EXTRACTED MATERIAL START
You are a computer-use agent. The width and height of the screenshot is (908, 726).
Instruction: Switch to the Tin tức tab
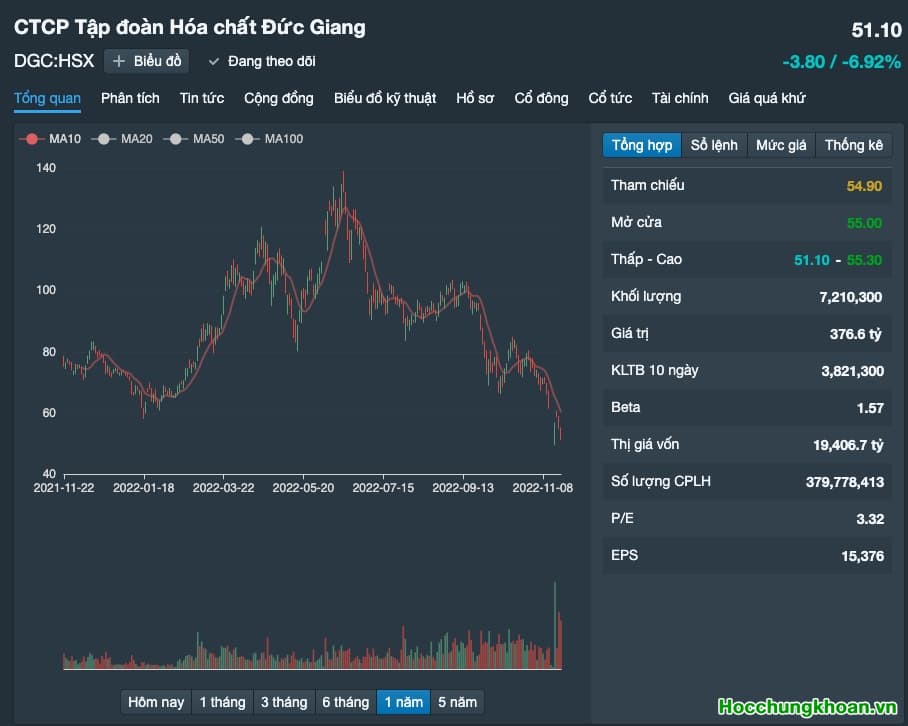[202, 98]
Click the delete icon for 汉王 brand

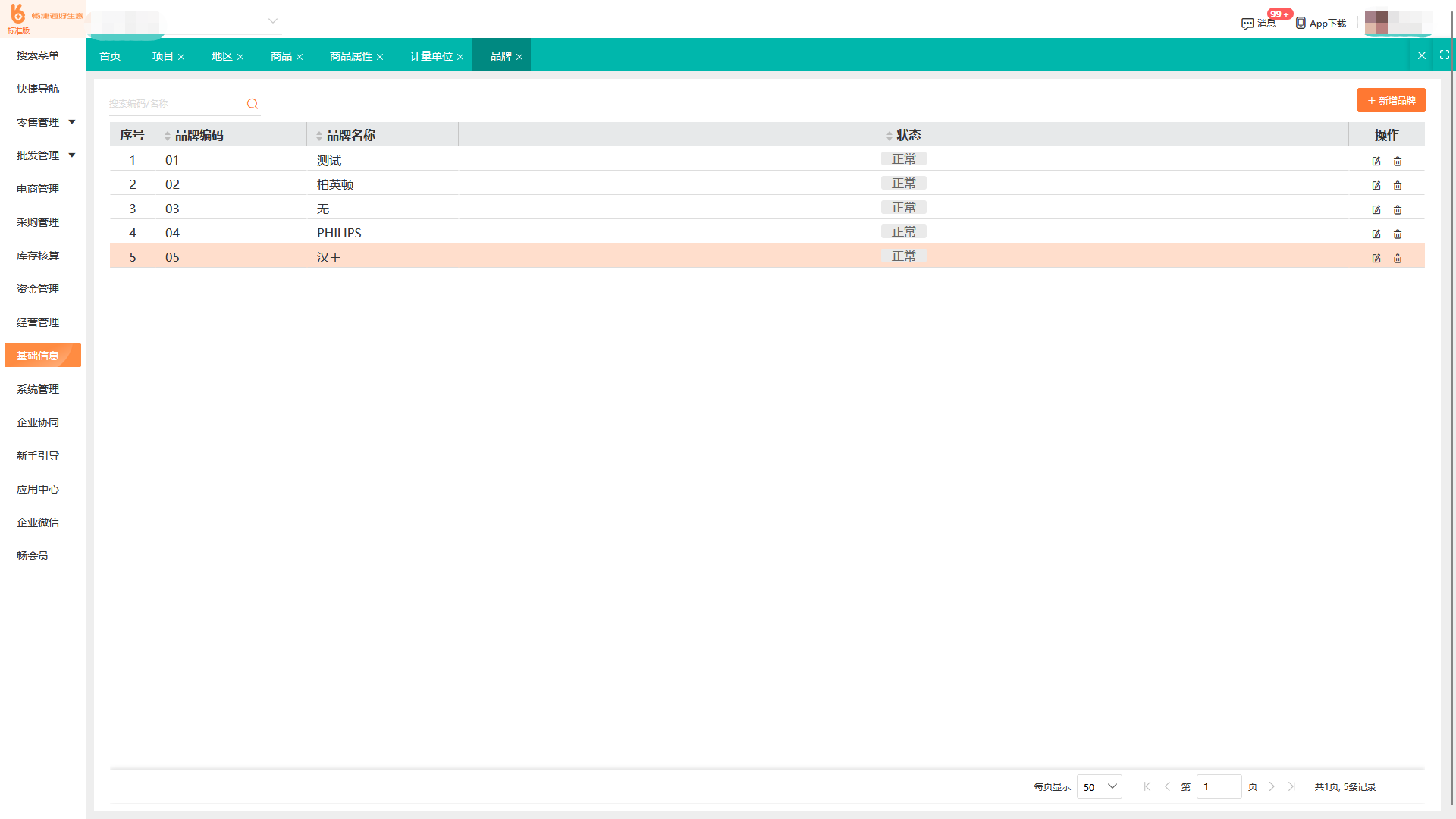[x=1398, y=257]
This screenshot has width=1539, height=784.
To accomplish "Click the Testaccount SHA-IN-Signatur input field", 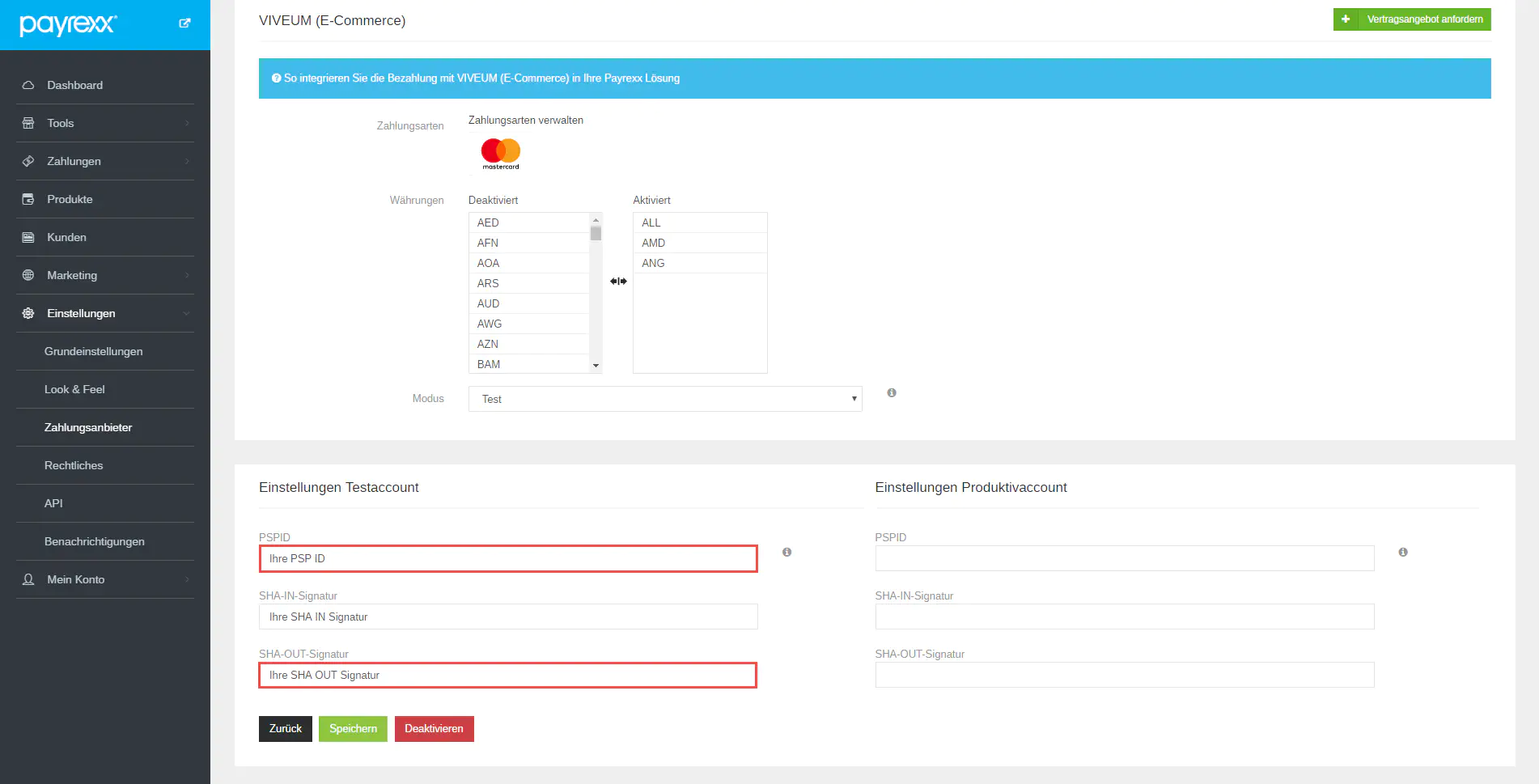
EXTRACTED MATERIAL END
- [WORK INSTRUCTION]: Make an exact copy of the lines above, starting at the line that contains "Instruction: Switch to the Tin tức tab" and running through the final line of the entries. Omit the pictures.

- [RESULT FOR THIS EXERCISE]:
Instruction: Switch to the Tin tức tab
[202, 98]
Click the delete icon for 汉王 brand

[x=1398, y=257]
This screenshot has width=1539, height=784.
To accomplish "Click the Testaccount SHA-IN-Signatur input field", 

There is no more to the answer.